§ **Input rows**:
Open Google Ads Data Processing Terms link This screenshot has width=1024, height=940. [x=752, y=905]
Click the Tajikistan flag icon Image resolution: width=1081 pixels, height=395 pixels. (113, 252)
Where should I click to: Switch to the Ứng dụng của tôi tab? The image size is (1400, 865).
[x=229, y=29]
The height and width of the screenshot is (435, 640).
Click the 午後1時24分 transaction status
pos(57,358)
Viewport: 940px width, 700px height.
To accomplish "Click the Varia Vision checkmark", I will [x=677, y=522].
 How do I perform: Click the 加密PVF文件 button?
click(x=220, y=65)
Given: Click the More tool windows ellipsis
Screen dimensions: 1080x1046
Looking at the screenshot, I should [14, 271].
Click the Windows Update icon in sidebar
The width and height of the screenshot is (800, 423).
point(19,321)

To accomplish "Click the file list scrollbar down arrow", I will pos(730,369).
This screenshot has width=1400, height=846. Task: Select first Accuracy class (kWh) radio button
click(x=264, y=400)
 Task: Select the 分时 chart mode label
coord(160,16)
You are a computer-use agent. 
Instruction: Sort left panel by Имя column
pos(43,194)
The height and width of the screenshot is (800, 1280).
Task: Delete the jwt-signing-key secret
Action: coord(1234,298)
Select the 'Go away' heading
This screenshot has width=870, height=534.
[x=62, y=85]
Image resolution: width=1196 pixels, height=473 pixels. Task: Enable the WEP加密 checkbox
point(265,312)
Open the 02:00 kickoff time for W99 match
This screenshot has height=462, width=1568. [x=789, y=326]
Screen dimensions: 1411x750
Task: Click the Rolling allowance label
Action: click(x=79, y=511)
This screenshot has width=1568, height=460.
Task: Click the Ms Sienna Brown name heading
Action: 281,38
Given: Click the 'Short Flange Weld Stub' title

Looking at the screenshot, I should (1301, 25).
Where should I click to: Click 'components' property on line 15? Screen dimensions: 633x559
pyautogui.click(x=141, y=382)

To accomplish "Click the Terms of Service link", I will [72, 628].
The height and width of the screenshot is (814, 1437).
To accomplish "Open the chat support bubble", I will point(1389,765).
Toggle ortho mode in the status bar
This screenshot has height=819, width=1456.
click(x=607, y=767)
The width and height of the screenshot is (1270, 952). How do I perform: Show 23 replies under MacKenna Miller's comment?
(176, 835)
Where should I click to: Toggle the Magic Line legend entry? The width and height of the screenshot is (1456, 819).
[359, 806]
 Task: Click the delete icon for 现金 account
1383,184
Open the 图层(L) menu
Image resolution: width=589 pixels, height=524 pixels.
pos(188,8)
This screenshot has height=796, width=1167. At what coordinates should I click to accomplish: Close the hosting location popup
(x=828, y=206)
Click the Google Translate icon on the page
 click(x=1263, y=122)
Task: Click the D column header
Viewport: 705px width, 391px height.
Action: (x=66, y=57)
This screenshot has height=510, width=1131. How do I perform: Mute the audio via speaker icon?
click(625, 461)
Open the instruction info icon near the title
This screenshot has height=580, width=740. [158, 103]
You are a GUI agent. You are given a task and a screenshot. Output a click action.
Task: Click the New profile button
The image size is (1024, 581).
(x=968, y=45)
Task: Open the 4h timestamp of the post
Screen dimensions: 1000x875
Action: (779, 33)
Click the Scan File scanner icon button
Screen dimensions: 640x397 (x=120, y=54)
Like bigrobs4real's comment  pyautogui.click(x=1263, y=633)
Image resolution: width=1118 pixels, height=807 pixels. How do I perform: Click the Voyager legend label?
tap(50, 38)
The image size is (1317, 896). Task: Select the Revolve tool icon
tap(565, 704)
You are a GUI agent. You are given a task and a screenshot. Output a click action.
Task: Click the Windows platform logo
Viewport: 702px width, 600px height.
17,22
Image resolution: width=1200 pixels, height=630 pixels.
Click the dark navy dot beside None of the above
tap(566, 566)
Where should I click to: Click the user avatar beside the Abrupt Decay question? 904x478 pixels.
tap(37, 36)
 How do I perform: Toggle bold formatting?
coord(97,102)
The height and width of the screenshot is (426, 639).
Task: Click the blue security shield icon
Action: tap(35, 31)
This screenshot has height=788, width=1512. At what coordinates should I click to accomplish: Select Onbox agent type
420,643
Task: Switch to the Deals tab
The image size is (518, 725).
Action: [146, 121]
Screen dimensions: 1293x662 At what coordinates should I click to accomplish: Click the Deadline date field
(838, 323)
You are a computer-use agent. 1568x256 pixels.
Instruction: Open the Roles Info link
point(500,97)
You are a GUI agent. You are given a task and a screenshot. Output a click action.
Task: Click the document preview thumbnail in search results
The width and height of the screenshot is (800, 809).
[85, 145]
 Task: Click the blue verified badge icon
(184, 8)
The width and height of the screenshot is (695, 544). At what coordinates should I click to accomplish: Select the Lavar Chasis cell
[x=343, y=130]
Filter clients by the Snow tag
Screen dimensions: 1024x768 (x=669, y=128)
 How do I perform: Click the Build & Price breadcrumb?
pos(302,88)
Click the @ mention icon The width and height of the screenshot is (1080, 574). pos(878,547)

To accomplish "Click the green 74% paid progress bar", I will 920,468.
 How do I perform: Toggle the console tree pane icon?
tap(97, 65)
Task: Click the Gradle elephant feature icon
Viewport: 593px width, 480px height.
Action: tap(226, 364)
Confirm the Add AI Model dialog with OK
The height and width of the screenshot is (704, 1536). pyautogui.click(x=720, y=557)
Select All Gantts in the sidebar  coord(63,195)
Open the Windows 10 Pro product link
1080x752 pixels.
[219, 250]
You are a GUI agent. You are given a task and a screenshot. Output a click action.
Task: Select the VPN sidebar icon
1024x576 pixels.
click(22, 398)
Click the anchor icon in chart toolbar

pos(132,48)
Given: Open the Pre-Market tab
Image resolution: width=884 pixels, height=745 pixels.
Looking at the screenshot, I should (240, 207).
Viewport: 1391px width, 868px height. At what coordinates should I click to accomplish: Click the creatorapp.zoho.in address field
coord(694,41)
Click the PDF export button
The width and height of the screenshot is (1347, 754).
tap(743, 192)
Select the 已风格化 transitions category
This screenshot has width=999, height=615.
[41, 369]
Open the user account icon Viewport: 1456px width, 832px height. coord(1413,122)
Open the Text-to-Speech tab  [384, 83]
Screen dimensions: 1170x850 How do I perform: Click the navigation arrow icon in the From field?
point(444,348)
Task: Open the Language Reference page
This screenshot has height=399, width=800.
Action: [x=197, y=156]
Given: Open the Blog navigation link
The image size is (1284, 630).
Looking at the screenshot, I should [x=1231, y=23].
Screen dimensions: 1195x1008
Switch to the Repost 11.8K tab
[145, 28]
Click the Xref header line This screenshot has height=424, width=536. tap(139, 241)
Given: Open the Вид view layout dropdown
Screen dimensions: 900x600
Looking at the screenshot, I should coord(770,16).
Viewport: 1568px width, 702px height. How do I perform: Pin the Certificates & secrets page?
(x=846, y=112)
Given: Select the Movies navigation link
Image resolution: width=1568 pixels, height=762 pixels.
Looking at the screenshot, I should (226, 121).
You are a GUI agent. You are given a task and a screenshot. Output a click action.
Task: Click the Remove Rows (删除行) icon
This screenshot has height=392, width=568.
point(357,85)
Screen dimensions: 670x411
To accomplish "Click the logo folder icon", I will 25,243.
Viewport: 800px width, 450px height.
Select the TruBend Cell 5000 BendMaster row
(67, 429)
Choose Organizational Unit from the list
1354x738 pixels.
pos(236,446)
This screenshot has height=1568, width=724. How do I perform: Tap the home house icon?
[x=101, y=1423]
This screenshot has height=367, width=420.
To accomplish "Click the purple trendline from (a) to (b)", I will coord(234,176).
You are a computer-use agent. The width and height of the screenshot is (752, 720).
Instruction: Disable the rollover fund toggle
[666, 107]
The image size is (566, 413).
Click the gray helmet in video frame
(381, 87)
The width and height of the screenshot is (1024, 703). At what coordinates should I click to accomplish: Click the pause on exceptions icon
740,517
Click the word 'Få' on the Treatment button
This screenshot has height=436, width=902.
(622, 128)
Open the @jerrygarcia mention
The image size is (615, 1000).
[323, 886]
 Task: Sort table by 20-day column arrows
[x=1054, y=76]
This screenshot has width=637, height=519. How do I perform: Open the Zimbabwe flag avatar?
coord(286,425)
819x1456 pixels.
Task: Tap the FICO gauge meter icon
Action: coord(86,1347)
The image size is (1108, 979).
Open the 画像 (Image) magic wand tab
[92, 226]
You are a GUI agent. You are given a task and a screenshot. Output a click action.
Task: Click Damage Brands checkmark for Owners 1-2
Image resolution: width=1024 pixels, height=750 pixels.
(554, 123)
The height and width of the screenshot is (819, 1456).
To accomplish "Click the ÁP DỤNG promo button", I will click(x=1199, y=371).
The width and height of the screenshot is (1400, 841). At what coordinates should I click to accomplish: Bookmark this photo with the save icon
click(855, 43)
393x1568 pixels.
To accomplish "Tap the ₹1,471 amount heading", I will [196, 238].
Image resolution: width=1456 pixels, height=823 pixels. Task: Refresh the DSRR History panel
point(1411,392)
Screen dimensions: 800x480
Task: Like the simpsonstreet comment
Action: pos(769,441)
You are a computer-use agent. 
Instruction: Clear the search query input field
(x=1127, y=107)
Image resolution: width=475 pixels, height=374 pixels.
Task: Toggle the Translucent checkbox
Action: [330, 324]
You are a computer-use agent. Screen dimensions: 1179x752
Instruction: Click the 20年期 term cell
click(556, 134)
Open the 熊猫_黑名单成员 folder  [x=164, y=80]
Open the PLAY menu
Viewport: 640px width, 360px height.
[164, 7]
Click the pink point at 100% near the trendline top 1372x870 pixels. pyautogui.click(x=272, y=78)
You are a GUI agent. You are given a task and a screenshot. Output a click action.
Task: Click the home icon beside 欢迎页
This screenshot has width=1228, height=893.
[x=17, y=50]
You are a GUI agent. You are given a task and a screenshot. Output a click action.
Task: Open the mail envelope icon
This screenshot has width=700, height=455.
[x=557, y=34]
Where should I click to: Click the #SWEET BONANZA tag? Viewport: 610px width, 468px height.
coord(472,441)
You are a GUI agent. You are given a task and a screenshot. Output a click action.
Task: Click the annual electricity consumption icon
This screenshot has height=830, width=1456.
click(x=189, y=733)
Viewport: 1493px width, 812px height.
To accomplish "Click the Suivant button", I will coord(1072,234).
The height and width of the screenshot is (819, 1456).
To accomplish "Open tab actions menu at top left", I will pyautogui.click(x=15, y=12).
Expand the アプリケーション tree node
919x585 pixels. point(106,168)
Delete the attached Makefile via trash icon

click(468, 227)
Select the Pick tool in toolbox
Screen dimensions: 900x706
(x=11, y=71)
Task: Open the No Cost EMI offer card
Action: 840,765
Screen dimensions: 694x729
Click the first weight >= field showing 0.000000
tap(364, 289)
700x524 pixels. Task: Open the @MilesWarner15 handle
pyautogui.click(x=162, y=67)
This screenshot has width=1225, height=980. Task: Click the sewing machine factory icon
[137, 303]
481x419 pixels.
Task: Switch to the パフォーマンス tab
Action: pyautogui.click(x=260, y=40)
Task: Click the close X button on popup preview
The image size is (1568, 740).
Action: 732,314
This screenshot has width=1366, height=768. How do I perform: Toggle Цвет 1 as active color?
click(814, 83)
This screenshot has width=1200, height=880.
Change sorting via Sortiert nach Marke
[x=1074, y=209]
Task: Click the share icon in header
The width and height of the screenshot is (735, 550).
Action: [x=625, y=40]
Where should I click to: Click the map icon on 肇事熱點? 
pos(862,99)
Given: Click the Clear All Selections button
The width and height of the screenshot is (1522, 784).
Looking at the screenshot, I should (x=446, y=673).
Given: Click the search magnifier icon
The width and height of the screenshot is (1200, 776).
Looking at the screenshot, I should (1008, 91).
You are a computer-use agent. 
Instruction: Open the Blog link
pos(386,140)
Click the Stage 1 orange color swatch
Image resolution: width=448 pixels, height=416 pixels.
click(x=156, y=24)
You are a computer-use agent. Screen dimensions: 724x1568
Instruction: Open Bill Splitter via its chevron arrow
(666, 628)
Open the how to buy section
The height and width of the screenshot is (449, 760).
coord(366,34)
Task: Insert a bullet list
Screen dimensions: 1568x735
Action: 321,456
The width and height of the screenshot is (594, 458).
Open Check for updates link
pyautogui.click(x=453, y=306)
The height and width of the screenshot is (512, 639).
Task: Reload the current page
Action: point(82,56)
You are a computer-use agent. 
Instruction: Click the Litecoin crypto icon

§ **Set task**:
Please copy the part of the listing above that opens with the line containing "The height and width of the screenshot is (435, 640)." and closes with the line containing "click(x=607, y=767)", keeping every line in it exactly as it is, both end lines included.

§ **Exercise result**:
The height and width of the screenshot is (435, 640).
Click the 午後1時24分 transaction status
pos(57,358)
Viewport: 940px width, 700px height.
To accomplish "Click the Varia Vision checkmark", I will [x=677, y=522].
 How do I perform: Click the 加密PVF文件 button?
click(x=220, y=65)
Given: Click the More tool windows ellipsis
Screen dimensions: 1080x1046
Looking at the screenshot, I should [14, 271].
Click the Windows Update icon in sidebar
The width and height of the screenshot is (800, 423).
point(19,321)

To accomplish "Click the file list scrollbar down arrow", I will pos(730,369).
This screenshot has width=1400, height=846. Task: Select first Accuracy class (kWh) radio button
click(x=264, y=400)
 Task: Select the 分时 chart mode label
coord(160,16)
You are a computer-use agent. 
Instruction: Sort left panel by Имя column
pos(43,194)
The height and width of the screenshot is (800, 1280).
Task: Delete the jwt-signing-key secret
Action: coord(1234,298)
Select the 'Go away' heading
This screenshot has width=870, height=534.
[x=62, y=85]
Image resolution: width=1196 pixels, height=473 pixels. Task: Enable the WEP加密 checkbox
point(265,312)
Open the 02:00 kickoff time for W99 match
This screenshot has height=462, width=1568. [x=789, y=326]
Screen dimensions: 1411x750
Task: Click the Rolling allowance label
Action: click(x=79, y=511)
This screenshot has width=1568, height=460.
Task: Click the Ms Sienna Brown name heading
Action: 281,38
Given: Click the 'Short Flange Weld Stub' title

Looking at the screenshot, I should (1301, 25).
Where should I click to: Click 'components' property on line 15? Screen dimensions: 633x559
pyautogui.click(x=141, y=382)

To accomplish "Click the Terms of Service link", I will [72, 628].
The height and width of the screenshot is (814, 1437).
To accomplish "Open the chat support bubble", I will point(1389,765).
Toggle ortho mode in the status bar
This screenshot has height=819, width=1456.
click(x=607, y=767)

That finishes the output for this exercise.